• **Problema**
Ricopia senza alcuna modifica il tratto che comincia con la prima riga e termina con la riga contenente "pos(422,207)", entrambe incluse.
------------------------
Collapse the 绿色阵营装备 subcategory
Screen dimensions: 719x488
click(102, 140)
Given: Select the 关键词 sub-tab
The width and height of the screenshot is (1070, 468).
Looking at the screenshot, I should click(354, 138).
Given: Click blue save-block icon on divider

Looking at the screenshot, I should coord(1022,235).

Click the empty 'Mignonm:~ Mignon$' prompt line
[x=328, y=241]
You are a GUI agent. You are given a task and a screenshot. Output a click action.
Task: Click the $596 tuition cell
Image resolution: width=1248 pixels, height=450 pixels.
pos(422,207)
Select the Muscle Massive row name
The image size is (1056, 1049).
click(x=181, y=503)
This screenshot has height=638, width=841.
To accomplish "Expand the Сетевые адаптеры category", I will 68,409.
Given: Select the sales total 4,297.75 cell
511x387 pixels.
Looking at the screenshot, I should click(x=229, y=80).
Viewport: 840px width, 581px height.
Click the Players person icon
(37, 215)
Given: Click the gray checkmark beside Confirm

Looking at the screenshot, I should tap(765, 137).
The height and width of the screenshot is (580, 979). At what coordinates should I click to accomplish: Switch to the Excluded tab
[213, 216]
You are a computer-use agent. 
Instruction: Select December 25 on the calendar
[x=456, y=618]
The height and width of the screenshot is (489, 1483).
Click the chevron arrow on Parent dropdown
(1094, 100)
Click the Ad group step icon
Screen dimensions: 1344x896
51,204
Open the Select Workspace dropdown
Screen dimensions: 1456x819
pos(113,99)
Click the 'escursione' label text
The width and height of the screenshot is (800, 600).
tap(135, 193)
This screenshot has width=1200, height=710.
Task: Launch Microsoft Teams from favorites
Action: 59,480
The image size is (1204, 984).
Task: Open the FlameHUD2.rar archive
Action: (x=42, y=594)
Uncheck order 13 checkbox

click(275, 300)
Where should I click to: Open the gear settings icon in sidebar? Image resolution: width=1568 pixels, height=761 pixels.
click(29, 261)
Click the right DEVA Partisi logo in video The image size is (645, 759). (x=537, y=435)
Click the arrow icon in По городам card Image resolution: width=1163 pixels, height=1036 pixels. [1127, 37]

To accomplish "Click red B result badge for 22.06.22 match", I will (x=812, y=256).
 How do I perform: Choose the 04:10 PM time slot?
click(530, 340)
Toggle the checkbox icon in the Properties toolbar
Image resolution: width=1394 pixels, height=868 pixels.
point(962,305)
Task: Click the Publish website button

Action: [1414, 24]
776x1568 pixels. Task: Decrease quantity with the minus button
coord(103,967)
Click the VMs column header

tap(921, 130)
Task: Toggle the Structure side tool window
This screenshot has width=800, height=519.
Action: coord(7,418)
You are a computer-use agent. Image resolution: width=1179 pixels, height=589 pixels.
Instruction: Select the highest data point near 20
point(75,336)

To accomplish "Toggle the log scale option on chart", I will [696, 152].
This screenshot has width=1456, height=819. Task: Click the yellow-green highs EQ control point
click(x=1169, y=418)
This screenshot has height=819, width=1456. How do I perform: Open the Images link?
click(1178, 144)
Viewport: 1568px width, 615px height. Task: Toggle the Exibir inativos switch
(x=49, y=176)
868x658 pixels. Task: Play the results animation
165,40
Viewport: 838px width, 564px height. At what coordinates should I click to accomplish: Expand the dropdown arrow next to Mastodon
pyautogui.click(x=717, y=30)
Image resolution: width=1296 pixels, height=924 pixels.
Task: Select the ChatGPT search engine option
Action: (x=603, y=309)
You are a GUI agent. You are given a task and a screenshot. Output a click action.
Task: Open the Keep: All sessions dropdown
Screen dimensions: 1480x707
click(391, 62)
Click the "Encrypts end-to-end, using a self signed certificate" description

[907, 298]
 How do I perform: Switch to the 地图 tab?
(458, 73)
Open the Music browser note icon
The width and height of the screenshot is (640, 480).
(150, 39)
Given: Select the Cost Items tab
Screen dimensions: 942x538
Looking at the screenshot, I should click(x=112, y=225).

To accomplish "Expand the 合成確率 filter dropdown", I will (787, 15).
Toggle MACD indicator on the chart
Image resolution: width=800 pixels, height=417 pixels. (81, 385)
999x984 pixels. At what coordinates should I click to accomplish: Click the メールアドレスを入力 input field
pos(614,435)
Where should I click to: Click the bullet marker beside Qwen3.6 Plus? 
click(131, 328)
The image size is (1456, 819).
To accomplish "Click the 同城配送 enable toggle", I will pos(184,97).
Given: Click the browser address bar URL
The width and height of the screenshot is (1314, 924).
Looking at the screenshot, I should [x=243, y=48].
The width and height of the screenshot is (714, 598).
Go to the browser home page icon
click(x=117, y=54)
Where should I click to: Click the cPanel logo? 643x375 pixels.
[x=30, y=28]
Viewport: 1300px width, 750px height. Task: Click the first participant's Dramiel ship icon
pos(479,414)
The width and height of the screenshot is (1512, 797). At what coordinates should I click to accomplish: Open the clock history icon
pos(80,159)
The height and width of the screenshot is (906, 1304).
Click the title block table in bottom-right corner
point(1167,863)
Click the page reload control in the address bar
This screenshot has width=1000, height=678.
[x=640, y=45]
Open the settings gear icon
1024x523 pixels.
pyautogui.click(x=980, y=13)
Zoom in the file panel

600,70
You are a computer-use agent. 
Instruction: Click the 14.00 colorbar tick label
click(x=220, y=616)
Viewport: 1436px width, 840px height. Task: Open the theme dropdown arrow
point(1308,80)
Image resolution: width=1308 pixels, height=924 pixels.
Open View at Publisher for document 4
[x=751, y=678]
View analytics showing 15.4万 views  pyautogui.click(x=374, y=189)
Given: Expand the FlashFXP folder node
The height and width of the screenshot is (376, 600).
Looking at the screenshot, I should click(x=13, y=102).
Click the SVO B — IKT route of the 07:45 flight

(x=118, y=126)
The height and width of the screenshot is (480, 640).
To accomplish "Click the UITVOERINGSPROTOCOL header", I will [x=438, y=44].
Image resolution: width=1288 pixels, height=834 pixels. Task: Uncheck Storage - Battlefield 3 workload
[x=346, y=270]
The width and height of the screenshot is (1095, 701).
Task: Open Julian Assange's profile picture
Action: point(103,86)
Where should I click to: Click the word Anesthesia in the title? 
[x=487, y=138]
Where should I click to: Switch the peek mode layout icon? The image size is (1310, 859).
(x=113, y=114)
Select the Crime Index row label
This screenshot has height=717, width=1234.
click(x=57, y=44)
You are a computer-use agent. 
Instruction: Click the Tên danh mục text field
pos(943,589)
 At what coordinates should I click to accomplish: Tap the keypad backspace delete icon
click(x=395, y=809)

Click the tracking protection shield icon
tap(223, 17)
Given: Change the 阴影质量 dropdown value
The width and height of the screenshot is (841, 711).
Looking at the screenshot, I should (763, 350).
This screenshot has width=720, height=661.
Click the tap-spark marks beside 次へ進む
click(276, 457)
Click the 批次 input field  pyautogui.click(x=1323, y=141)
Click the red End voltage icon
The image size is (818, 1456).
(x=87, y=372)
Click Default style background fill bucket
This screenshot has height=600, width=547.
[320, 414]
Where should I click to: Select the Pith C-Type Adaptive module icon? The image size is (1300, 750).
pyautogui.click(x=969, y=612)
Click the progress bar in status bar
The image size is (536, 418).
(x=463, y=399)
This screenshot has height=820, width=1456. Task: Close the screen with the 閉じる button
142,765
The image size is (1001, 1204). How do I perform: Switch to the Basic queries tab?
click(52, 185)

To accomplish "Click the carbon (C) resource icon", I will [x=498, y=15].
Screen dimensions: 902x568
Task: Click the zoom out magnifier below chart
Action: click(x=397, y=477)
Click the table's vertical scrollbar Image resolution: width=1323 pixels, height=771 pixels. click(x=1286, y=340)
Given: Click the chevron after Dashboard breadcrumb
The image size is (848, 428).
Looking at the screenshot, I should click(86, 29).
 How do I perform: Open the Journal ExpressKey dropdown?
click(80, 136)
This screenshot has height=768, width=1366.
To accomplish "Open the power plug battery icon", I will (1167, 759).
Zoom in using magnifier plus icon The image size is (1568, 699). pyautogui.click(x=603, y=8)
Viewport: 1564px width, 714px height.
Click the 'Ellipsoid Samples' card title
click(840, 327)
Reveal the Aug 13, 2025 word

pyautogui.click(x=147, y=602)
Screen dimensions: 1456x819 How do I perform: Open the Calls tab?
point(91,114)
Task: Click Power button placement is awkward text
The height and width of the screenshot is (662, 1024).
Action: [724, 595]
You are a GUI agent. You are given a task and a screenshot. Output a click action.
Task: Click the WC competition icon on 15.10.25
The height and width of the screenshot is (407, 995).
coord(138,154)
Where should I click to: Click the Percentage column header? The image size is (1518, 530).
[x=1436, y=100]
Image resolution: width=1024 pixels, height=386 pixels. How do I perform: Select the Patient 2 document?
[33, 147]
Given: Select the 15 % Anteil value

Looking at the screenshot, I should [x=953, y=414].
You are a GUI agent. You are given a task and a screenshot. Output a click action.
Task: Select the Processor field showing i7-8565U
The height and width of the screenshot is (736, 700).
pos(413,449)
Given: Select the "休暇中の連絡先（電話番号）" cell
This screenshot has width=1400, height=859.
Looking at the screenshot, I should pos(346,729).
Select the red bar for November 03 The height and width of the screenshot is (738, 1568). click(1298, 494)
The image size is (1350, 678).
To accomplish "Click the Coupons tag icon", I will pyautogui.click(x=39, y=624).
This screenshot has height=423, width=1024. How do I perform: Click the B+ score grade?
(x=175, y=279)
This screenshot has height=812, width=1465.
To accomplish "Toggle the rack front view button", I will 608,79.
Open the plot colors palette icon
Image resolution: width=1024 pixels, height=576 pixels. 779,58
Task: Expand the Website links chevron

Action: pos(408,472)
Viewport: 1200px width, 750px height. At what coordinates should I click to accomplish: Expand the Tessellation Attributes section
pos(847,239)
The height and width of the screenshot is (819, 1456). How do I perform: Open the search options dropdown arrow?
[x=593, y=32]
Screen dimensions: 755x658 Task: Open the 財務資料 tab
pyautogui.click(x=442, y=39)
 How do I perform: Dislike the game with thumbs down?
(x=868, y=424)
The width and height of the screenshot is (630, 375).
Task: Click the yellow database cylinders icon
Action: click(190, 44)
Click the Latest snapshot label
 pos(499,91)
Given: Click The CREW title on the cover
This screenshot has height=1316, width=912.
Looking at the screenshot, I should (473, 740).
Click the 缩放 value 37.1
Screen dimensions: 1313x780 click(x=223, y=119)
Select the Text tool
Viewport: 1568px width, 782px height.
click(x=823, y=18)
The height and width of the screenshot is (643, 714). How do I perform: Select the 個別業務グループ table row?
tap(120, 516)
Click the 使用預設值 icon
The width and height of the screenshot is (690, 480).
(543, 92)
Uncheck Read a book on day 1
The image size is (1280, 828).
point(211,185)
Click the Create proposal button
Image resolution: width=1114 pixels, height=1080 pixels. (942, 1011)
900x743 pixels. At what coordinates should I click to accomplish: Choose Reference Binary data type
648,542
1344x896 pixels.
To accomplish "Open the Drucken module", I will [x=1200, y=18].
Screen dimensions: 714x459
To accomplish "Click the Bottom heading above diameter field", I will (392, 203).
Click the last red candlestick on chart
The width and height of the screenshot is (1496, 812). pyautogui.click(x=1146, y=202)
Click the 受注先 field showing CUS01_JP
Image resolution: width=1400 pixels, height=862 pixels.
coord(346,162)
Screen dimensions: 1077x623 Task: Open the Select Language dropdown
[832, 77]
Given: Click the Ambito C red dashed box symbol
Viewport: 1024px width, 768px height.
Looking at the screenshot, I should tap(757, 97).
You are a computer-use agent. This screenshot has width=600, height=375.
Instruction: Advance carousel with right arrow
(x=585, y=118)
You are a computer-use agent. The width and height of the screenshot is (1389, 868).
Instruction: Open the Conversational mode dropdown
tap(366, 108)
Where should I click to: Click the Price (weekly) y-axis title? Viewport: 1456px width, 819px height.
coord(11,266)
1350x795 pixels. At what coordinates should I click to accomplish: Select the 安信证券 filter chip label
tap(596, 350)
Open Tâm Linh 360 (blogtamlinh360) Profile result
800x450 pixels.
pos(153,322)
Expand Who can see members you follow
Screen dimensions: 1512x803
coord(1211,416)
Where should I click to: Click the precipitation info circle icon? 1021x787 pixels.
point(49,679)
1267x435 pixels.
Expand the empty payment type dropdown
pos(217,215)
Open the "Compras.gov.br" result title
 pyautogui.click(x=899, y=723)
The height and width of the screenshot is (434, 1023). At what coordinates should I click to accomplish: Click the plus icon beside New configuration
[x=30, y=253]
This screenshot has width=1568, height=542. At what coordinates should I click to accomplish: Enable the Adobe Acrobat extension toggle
------------------------
• **Risultato del compito**
Collapse the 绿色阵营装备 subcategory
Screen dimensions: 719x488
click(102, 140)
Given: Select the 关键词 sub-tab
The width and height of the screenshot is (1070, 468).
Looking at the screenshot, I should click(354, 138).
Given: Click blue save-block icon on divider

Looking at the screenshot, I should coord(1022,235).

Click the empty 'Mignonm:~ Mignon$' prompt line
[x=328, y=241]
You are a GUI agent. You are given a task and a screenshot. Output a click action.
Task: Click the $596 tuition cell
Image resolution: width=1248 pixels, height=450 pixels.
pos(422,207)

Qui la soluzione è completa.